Start to finish, copy the data exactly.

(Stored items)

=== Begin Enclosure ===

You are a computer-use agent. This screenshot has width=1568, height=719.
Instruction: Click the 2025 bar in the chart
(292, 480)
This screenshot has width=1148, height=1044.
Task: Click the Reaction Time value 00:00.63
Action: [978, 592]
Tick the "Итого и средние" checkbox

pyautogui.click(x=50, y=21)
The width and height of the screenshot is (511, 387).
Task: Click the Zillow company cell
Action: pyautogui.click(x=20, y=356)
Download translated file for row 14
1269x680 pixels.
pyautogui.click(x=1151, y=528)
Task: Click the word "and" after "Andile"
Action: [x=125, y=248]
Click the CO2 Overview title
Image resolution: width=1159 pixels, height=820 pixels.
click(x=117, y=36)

=== End Enclosure ===

▶ **Solution to this exercise**:
You are a computer-use agent. This screenshot has width=1568, height=719.
Instruction: Click the 2025 bar in the chart
(292, 480)
This screenshot has width=1148, height=1044.
Task: Click the Reaction Time value 00:00.63
Action: [978, 592]
Tick the "Итого и средние" checkbox

pyautogui.click(x=50, y=21)
The width and height of the screenshot is (511, 387).
Task: Click the Zillow company cell
Action: pyautogui.click(x=20, y=356)
Download translated file for row 14
1269x680 pixels.
pyautogui.click(x=1151, y=528)
Task: Click the word "and" after "Andile"
Action: [x=125, y=248]
Click the CO2 Overview title
Image resolution: width=1159 pixels, height=820 pixels.
click(x=117, y=36)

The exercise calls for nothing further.